Download The Poems of Lincoln Kirstein PDF
Author :
Publisher : Scribner
Release Date :
ISBN 10 : UOM:39015016890637
Total Pages : 328 pages
Rating : 4.3/5 (015 users)

Download or read book The Poems of Lincoln Kirstein written by Lincoln Kirstein and published by Scribner. This book was released on 1987 with total page 328 pages. Available in PDF, EPUB and Kindle. Book excerpt:

Download By with to & from PDF
Author :
Publisher :
Release Date :
ISBN 10 : 0813029546
Total Pages : 423 pages
Rating : 4.0/5 (954 users)

Download or read book By with to & from written by Lincoln Kirstein and published by . This book was released on 1991 with total page 423 pages. Available in PDF, EPUB and Kindle. Book excerpt: Lincoln Kirstein'swriting is a notable example of a wide historical awareness that was fired by passion and guided by taste. He established his interests in art and literature as an undergraduate at Harvard during the late 1920s.There he started the famous quarterly Hound & Horn, a magazine that published the work of such writers as James Joyce and Gertrude Stein, and also cofounded the Harvard Society for Contemporary Art, which exhibited the work of cutting-edge artists. Best known for his pioneering efforts to cultivate ballet in the United States, he actively pursued a professional partnership with legendary choreographer George Balanchine, with whom he founded both the School of American Ballet and the New York City Ballet. This collection, in paperback for the first time, showcases Kirstein's knowledge of dance, painting, photography, theatre, politics, and literature and combines many of his best-known and most authoritative statements with less familiar but equally brilliant polemics and appreciations.
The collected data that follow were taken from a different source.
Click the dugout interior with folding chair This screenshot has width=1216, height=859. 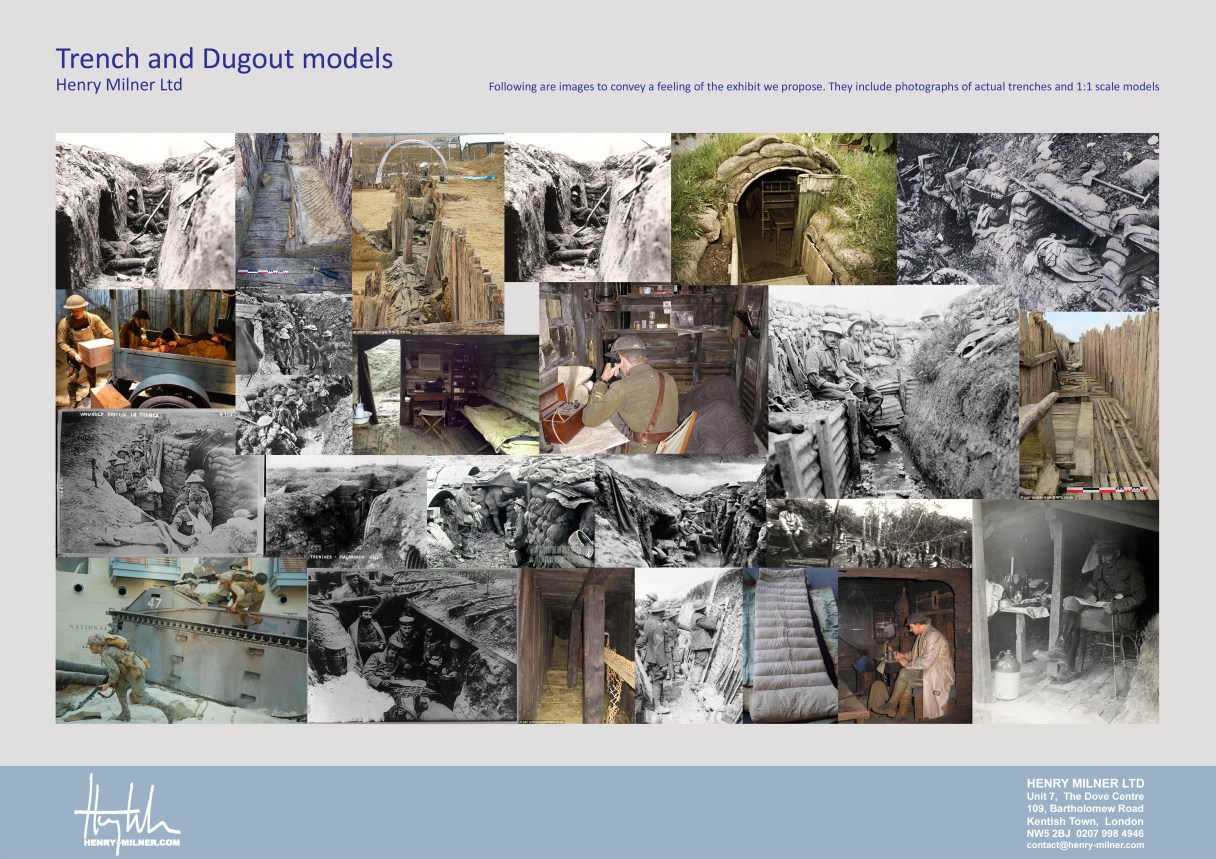tap(445, 395)
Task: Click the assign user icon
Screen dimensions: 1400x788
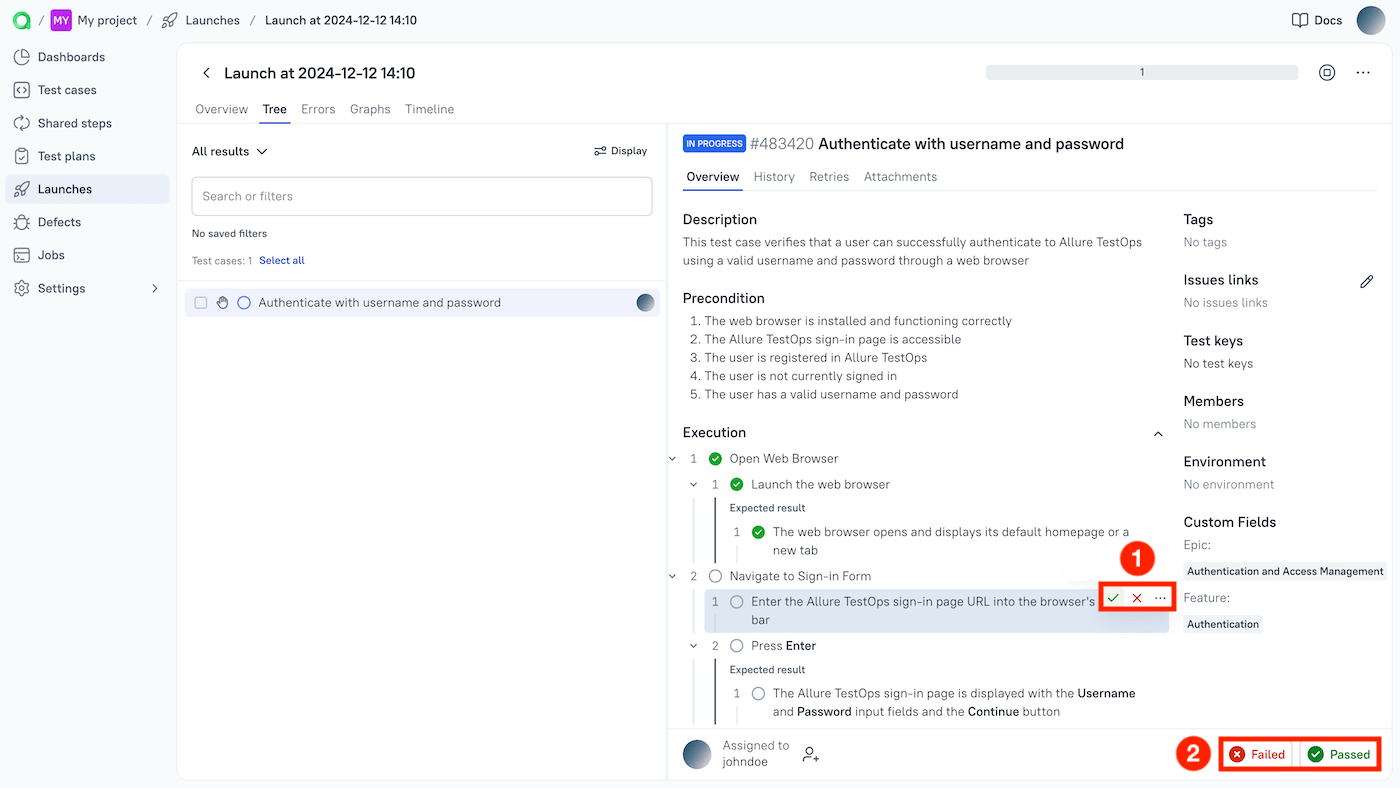Action: tap(811, 755)
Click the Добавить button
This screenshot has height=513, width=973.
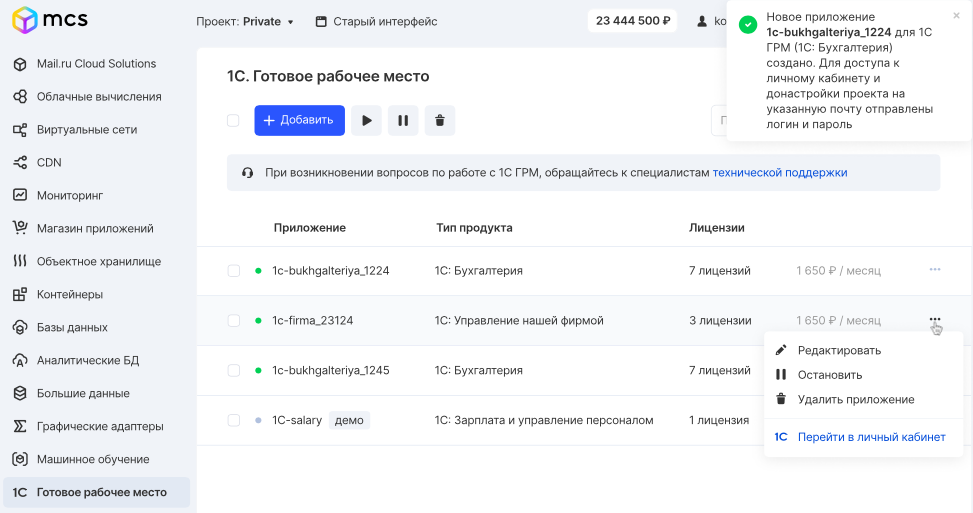click(299, 120)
Along with autobiographical essays and poetry, his commentary covers such diverse personalities as composer Igor Stravinsky, photographer Walker Evans, author Ernest Hemingway, actress Marilyn Monroe, and Robert Gould Shaw, leader of the courageous black Civil War regiment. The book also contains photographs from Kirstein's private collection--portraits of himself and other famous artists of the time, such as Diaghilev, Cocteau, and Eisenstein, among others.

Download Walker Evans PDF
Author :
Publisher :
Release Date :
ISBN 10 : 0870702688
Total Pages : 208 pages
Rating : 4.7/5 (268 users)

Download or read book Walker Evans written by Walker Evans and published by . This book was released on 2006-09-01 with total page 208 pages. Available in PDF, EPUB and Kindle. Book excerpt: The use of the visual arts to show us our own moral and economic situation has today fallen almost completely into the hands of the photographer. It is for him to fix and to reveal the whole aspect of our society: to record for use in the future our disasters and our claims to divinity. Walker Evans, photographing in New England or Louisiana, watching a Cuban political funeral or a Mississippi flood, working cautiously so as to disturb nothing in the normal atmosphere of the average place, can be considered a kind of disembodied, burrowing eye, a conspirator against time and its hammers. His photographs are the records of contemporary civilization in eastern American.~In the reproductions presented here, two large divisions have been made. The photographs are arranged to be seen in their given sequence. In the first part, which might be labeled "People by Photography," we have an aspect of America for which it would be difficult to claim too much. The physiognomy of a nation is laid on your table. In the second part are pictures which refer to the continuous fact of an indigenous American expression, whatever its source, whatever form it has taken, whether in sculpture, paint, or architecture: that native accent we find again in Kentucky mountain and cowboy ballads and in contemporary swing-music. --from the jacket of the 1938 edition~More than any other artist, Walker Evans invented the image of essential America that we have long since accepted as fact. His work, presented in stark and prototypical form in American Photographs, has made its impact not only on photography but also on modern literature, film, and the traditional visual arts. First published in 1938 by The Museum of Modern Art, American Photographs has often been out of print. This edition uses duotone plates made for the 1988 edition from original prints, and makes Evans' landmark book available again. The design and typography have been recreated as precisely as possible.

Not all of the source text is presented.